Self-consistent calculation of energy bands in aluminum

Abstract

Results of a self-consistent linear-combination-of-atomic-orbitals calculation of the band structure of aluminum are reported. The basis set consisted of nine individual Gaussian-type orbitals (GTO's) of $s$ symmetry, six GTO's for the radial part of each function of $p$ symmetry, and five for the radial part of the $d$ symmetry. This basis set is not atomic in nature. The initial Coulomb potential was constructed from the superposition of overlapping neutral-atom charge densities, the atom being in the $3s^{1}3p^2$ configuration. The exchange potential was included according to a variation on the $X\alpha$ approximation. The charge density was sampled at 89 points $(\frac{1}{48\mathrm{th}}$ of the Brillouin zone).
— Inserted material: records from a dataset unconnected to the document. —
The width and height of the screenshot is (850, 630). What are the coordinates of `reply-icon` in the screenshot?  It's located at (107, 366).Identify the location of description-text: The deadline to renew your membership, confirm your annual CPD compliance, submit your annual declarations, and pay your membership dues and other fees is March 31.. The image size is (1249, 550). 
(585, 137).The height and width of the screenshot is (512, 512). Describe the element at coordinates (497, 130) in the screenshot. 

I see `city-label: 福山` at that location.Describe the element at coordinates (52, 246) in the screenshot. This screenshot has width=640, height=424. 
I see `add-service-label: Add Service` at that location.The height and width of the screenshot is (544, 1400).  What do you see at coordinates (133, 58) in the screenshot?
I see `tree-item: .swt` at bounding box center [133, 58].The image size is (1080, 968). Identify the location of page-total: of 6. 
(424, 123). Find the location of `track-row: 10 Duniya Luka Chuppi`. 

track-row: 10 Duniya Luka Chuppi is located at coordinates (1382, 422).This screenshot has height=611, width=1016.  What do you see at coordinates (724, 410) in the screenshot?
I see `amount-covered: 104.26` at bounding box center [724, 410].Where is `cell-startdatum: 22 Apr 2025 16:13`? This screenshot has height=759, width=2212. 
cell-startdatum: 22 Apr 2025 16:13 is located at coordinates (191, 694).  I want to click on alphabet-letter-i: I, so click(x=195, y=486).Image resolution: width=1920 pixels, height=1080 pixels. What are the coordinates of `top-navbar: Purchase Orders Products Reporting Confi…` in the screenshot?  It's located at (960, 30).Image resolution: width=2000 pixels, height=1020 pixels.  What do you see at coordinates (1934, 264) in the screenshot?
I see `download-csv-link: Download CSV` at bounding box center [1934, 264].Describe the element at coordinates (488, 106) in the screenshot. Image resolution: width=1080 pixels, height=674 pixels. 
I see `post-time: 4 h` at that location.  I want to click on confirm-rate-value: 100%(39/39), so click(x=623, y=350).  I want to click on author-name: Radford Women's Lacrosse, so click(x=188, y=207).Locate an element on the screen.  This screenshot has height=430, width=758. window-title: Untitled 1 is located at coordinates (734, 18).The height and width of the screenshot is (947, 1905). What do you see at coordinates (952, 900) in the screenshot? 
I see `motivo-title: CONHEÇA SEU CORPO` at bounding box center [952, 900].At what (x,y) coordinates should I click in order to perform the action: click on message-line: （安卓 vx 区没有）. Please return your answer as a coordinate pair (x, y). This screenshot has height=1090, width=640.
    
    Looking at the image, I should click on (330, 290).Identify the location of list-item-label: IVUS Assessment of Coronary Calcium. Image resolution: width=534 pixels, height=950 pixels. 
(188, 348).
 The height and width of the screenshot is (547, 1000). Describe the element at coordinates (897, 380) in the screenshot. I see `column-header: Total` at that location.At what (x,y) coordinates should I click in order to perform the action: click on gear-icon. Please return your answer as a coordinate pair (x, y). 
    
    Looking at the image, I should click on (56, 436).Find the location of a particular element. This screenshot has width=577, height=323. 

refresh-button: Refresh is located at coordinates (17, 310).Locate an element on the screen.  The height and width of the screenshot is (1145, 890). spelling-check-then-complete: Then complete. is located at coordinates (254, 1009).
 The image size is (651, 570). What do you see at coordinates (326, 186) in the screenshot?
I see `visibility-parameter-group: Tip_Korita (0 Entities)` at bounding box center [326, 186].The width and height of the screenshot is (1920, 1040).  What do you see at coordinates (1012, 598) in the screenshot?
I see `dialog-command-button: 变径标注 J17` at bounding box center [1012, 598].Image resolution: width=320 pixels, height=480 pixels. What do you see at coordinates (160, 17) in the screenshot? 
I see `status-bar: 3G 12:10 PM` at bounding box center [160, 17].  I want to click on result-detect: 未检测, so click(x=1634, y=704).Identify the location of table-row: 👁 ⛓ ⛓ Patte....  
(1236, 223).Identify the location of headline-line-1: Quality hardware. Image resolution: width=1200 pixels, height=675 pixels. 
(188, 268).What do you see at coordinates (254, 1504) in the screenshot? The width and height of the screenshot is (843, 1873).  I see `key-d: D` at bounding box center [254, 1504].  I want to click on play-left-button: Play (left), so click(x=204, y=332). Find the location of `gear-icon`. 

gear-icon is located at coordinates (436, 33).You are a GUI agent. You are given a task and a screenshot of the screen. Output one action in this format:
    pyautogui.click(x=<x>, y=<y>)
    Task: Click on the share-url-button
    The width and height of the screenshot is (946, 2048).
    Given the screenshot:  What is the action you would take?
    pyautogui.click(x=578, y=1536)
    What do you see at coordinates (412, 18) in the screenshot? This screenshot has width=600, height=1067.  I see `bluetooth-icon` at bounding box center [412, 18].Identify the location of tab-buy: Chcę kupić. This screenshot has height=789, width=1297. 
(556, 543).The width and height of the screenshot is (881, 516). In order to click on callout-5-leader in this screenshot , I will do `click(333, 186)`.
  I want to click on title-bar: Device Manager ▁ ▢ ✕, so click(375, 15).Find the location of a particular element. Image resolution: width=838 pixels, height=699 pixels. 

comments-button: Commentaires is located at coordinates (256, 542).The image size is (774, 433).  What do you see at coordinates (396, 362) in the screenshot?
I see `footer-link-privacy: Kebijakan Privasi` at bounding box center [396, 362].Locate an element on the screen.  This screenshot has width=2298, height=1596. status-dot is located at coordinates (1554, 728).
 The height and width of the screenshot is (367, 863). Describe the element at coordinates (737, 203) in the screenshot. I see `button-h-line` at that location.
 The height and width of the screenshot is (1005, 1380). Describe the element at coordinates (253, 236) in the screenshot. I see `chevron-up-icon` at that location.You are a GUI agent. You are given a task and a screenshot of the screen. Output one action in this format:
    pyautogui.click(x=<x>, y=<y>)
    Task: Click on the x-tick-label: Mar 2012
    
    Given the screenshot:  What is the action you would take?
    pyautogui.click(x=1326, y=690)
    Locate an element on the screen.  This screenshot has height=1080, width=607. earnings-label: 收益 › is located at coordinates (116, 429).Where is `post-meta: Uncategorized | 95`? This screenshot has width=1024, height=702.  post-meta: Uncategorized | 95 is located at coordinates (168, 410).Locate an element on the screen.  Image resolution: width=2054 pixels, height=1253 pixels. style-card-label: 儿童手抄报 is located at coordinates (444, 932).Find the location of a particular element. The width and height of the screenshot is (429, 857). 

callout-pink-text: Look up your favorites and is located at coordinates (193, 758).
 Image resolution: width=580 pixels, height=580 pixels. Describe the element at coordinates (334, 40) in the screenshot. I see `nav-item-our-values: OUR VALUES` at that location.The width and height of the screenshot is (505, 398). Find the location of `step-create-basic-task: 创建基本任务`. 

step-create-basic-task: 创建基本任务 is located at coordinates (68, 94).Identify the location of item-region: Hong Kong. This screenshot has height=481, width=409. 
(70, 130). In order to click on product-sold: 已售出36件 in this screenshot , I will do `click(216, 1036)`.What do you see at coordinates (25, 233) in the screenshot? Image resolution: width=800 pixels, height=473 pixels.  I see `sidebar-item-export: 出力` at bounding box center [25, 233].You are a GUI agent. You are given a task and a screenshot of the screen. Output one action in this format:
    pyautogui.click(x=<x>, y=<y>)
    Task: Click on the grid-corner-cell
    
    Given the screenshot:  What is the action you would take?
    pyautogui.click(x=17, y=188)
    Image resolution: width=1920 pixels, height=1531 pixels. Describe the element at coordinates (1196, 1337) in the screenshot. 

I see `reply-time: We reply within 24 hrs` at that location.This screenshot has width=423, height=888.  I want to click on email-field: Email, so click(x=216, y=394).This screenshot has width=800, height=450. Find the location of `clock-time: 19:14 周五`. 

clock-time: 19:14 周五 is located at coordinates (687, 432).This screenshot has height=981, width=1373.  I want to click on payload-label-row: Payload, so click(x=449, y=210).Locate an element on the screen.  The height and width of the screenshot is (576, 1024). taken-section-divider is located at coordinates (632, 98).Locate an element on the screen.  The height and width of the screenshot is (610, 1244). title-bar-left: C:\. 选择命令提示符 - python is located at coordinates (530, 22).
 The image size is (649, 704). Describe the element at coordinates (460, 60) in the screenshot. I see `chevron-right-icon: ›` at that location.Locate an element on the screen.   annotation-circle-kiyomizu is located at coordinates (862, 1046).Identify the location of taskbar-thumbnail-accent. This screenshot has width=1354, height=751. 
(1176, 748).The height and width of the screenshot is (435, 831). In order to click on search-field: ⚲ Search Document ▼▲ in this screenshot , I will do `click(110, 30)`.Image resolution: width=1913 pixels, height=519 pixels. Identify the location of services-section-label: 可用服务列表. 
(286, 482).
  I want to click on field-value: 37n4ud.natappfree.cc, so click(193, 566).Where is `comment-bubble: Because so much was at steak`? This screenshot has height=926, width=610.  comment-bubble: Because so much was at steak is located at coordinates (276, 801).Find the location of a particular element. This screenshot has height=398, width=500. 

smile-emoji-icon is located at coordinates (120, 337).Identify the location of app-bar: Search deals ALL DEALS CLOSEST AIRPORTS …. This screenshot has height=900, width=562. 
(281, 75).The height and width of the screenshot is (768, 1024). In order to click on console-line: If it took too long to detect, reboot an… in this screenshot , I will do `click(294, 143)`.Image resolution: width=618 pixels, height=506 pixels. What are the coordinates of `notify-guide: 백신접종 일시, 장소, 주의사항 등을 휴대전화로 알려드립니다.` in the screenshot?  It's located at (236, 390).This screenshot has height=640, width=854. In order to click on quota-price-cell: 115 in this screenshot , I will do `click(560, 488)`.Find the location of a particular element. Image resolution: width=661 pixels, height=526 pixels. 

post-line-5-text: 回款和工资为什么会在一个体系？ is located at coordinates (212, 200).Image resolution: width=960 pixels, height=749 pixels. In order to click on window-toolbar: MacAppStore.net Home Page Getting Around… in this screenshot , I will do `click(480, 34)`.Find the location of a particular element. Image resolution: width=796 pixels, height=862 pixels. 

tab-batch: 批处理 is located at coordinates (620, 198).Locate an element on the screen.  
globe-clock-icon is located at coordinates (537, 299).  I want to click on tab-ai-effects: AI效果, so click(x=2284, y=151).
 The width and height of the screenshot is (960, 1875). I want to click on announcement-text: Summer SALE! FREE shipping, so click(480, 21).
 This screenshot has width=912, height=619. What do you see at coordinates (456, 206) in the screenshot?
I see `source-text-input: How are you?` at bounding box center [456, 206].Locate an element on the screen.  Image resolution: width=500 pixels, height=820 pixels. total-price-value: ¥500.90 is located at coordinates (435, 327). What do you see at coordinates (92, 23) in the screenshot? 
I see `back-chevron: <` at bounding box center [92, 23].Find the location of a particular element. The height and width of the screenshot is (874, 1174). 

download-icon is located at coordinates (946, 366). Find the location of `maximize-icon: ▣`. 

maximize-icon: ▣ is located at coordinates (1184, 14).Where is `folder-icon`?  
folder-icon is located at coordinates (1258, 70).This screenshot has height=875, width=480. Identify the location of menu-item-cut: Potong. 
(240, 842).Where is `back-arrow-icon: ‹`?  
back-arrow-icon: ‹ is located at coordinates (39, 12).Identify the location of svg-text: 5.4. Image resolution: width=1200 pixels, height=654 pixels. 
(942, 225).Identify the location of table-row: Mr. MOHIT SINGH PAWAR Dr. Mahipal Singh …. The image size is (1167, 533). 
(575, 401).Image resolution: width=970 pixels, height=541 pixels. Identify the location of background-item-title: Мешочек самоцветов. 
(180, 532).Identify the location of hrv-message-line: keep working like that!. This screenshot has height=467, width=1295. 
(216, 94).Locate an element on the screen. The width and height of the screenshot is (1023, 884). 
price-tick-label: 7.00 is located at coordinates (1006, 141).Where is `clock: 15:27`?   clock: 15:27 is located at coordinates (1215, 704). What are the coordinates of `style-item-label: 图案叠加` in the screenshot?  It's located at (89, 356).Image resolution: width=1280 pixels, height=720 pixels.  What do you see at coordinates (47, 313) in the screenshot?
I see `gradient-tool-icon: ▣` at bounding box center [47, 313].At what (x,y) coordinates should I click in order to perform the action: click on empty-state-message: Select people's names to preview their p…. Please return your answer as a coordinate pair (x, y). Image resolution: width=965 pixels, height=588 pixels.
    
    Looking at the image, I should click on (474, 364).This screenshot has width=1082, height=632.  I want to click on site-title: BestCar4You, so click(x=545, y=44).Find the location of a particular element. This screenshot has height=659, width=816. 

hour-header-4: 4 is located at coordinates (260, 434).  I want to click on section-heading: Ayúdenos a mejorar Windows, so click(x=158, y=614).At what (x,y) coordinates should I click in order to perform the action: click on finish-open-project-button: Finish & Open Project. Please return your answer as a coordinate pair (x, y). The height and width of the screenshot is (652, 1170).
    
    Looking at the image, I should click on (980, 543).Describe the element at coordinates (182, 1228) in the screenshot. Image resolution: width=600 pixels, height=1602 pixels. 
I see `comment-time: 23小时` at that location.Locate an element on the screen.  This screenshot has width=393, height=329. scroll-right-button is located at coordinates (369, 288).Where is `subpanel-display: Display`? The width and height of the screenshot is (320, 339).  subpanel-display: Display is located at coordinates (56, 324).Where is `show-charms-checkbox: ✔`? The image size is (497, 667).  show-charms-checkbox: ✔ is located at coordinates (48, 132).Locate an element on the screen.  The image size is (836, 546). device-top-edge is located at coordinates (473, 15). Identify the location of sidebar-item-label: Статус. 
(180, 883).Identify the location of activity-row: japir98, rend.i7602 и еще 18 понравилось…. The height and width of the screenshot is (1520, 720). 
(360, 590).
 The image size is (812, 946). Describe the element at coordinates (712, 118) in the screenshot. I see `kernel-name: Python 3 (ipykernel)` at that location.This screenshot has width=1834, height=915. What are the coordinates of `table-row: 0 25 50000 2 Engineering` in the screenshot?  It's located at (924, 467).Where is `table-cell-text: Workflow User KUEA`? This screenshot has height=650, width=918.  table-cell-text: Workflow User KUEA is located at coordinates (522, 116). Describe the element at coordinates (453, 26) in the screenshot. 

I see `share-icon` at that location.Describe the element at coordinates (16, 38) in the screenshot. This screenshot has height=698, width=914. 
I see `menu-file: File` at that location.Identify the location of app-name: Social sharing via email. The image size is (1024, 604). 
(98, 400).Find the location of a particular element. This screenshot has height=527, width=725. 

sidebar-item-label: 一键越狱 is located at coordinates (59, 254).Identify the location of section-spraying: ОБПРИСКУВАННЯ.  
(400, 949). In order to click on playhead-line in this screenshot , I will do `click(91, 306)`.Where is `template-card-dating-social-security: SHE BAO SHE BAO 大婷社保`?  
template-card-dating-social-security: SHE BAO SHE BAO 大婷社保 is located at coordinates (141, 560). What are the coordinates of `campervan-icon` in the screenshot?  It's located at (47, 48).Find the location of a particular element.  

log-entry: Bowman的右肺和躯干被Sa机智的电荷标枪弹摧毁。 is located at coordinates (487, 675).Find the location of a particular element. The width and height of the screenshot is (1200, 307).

The final self-consistent potential was then utilized to compute energy levels at 505 regularly spaced points in the irreducible zone. The results are compared with other reported band structures for the same metal. The density of states was calculated and the predicted Fermi surface was analyzed in detail. No value for the exchange parameter ($\alpha$) lying between 1 and $\frac{2}{3}$ was found to reproduce the proper connectivity of the surface unless the Fermi level is shifted artificially by a small amount.